(Data extracted from a collection)
_ _ _ _ _ _ _
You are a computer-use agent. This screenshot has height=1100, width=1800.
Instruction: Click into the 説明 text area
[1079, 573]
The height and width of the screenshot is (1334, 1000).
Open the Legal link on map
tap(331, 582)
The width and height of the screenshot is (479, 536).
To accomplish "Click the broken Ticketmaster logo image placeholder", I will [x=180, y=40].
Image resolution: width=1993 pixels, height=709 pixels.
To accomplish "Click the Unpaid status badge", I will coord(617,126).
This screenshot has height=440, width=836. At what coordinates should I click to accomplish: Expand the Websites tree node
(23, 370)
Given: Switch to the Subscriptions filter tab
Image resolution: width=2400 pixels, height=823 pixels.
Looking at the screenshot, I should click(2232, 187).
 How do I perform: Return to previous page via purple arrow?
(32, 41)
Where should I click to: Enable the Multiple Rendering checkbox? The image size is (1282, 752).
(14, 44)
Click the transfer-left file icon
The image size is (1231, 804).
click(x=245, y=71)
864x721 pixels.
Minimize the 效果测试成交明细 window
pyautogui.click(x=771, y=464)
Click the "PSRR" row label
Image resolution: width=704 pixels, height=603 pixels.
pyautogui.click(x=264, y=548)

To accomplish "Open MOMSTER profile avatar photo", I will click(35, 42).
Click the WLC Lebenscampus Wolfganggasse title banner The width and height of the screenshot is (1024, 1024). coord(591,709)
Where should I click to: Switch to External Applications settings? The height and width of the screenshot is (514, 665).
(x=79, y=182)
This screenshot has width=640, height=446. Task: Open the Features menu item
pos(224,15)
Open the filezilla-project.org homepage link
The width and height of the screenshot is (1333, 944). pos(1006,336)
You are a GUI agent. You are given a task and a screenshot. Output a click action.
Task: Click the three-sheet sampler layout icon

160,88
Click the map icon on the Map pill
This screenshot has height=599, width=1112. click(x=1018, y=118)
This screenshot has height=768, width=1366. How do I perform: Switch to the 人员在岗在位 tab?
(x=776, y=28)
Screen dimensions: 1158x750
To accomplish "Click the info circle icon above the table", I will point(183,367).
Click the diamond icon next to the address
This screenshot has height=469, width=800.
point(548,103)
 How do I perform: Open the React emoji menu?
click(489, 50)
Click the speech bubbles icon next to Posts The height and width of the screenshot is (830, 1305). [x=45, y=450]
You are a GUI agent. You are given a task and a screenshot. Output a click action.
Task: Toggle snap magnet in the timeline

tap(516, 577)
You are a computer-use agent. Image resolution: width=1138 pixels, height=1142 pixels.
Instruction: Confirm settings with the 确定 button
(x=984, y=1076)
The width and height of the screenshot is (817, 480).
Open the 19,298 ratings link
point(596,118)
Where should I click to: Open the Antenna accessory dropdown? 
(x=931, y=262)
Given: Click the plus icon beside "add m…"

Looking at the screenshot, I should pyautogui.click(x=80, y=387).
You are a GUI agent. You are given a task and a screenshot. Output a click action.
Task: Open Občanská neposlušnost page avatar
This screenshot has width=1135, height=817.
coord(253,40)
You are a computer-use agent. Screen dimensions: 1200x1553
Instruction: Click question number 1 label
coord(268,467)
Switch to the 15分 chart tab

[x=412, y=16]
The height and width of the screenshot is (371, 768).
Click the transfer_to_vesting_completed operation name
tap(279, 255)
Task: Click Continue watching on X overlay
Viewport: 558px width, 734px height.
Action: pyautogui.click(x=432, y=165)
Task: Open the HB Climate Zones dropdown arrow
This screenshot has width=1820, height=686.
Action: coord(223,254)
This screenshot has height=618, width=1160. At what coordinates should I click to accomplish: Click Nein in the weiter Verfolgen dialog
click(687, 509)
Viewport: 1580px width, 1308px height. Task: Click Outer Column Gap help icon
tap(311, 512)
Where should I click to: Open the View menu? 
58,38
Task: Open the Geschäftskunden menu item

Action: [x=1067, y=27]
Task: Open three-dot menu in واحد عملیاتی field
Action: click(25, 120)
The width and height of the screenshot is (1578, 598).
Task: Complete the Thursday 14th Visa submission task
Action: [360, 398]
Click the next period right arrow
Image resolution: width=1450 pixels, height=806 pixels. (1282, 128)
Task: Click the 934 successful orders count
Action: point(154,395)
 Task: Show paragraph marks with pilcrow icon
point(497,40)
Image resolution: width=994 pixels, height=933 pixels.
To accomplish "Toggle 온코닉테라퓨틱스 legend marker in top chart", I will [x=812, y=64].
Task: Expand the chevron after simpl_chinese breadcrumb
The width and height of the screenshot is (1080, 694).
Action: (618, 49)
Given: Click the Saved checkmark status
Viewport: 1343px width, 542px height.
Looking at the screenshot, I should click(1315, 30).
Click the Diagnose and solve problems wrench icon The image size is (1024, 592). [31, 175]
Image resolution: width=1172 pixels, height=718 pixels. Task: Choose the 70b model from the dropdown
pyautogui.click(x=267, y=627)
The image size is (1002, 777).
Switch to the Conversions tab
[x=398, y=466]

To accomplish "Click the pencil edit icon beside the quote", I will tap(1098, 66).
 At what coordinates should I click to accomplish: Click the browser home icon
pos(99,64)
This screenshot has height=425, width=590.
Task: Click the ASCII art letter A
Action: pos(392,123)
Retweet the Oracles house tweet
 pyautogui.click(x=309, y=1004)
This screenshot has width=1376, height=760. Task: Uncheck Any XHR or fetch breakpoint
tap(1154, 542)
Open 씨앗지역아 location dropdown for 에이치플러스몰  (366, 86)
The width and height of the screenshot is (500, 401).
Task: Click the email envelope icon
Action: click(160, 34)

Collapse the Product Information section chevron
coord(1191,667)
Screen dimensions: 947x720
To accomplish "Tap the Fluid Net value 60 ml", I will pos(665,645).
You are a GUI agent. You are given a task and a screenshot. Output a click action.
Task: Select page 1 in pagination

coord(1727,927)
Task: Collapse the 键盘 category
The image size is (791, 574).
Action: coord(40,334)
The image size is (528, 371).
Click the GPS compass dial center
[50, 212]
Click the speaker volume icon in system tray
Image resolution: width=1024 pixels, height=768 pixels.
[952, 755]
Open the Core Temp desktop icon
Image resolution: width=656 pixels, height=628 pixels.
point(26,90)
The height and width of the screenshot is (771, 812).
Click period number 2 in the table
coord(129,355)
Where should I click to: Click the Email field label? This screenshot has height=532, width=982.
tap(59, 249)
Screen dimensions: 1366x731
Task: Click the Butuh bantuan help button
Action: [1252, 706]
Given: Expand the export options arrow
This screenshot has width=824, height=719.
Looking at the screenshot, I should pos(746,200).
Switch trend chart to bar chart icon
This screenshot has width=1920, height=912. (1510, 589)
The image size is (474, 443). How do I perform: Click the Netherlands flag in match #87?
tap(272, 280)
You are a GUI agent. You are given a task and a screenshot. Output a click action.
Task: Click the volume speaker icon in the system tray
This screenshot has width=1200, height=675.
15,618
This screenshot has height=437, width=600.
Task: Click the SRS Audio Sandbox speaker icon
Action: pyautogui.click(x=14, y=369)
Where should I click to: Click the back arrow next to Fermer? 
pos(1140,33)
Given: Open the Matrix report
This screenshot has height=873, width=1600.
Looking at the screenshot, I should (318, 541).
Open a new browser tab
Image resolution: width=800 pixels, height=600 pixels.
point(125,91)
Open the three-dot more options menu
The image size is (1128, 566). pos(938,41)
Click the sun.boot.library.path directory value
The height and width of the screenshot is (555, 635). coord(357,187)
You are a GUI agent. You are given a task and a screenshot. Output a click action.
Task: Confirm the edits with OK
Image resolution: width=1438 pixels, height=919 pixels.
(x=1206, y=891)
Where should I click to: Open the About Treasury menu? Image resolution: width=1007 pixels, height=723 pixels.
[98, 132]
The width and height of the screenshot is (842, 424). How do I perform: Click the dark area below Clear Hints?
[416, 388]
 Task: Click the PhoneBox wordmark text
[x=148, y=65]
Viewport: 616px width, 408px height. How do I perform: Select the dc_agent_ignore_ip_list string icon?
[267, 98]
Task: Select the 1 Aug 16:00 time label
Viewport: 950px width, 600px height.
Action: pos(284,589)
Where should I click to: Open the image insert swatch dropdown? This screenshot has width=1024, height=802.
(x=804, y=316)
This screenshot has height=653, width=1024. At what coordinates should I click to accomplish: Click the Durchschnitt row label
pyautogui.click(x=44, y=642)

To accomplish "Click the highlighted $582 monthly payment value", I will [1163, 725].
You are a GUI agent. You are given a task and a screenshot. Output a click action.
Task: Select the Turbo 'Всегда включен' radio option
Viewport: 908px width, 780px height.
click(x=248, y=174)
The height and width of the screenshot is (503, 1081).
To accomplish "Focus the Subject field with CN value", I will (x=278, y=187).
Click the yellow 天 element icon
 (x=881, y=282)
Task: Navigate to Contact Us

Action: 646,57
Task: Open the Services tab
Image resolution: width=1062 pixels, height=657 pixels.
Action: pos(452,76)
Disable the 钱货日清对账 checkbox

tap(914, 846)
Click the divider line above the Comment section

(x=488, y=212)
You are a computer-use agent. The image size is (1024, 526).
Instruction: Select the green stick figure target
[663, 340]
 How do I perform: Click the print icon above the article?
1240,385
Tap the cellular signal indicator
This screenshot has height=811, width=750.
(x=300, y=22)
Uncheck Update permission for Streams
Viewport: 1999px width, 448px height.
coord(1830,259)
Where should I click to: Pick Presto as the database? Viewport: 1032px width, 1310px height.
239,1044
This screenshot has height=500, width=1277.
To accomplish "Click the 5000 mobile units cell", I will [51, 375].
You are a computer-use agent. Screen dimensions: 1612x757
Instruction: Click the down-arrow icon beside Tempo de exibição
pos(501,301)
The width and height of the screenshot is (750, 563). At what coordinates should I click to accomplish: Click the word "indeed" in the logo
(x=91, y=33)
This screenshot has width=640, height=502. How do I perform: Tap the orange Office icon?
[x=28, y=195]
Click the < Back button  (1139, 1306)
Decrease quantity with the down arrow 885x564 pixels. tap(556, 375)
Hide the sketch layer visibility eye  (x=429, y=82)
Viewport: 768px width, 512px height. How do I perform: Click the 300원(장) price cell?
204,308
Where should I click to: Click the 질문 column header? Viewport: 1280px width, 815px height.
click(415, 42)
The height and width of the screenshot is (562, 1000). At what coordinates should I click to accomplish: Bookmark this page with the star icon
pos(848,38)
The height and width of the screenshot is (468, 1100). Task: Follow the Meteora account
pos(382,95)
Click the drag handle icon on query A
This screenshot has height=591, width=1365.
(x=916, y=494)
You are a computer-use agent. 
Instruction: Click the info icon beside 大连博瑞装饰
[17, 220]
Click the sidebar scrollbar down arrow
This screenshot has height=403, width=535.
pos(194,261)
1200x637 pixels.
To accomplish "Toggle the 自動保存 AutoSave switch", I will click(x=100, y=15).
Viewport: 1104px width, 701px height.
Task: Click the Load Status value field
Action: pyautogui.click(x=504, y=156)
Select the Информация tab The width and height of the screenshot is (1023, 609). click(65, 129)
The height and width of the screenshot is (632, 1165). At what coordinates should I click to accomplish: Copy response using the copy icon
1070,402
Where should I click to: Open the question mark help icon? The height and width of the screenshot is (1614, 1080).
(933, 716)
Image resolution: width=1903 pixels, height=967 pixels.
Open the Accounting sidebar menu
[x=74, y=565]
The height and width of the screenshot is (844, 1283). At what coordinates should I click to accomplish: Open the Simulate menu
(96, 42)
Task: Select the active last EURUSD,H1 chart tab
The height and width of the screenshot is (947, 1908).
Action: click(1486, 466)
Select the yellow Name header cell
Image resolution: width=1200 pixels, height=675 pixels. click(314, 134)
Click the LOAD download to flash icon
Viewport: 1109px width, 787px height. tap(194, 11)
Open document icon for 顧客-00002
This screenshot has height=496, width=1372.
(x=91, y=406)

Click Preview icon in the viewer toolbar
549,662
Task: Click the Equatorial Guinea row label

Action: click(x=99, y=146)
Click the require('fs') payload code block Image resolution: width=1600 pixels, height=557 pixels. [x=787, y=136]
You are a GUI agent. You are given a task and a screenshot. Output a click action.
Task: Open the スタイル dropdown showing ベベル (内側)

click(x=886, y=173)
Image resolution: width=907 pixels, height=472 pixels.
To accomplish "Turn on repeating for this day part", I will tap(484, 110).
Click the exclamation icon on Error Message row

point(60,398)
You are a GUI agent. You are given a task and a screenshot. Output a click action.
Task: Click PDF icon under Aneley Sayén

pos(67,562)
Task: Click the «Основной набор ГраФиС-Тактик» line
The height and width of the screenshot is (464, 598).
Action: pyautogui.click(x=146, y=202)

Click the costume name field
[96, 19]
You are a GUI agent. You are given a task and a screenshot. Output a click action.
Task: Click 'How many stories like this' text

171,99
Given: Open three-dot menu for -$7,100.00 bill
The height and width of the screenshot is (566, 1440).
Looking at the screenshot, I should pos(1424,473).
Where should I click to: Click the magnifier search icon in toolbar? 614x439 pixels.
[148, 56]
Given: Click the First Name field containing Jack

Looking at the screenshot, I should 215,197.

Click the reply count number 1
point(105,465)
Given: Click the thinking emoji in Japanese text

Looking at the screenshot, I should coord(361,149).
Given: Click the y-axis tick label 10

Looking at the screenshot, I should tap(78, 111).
_ _ _ _ _ _ _
■ **ACTIVITY**
Look above for the line with "This screenshot has height=768, width=1366."; retype exactly that line, every line after it up to the line with "The height and width of the screenshot is (371, 768).", and that line too, nothing else.

■ **ANSWER TO THE PROBLEM**
This screenshot has height=768, width=1366. How do I perform: Switch to the 人员在岗在位 tab?
(x=776, y=28)
Screen dimensions: 1158x750
To accomplish "Click the info circle icon above the table", I will point(183,367).
Click the diamond icon next to the address
This screenshot has height=469, width=800.
point(548,103)
 How do I perform: Open the React emoji menu?
click(489, 50)
Click the speech bubbles icon next to Posts The height and width of the screenshot is (830, 1305). [x=45, y=450]
You are a GUI agent. You are given a task and a screenshot. Output a click action.
Task: Toggle snap magnet in the timeline

tap(516, 577)
You are a computer-use agent. Image resolution: width=1138 pixels, height=1142 pixels.
Instruction: Confirm settings with the 确定 button
(x=984, y=1076)
The width and height of the screenshot is (817, 480).
Open the 19,298 ratings link
point(596,118)
Where should I click to: Open the Antenna accessory dropdown? 
(x=931, y=262)
Given: Click the plus icon beside "add m…"

Looking at the screenshot, I should pyautogui.click(x=80, y=387).
You are a GUI agent. You are given a task and a screenshot. Output a click action.
Task: Open Občanská neposlušnost page avatar
This screenshot has width=1135, height=817.
coord(253,40)
You are a computer-use agent. Screen dimensions: 1200x1553
Instruction: Click question number 1 label
coord(268,467)
Switch to the 15分 chart tab

[x=412, y=16]
The height and width of the screenshot is (371, 768).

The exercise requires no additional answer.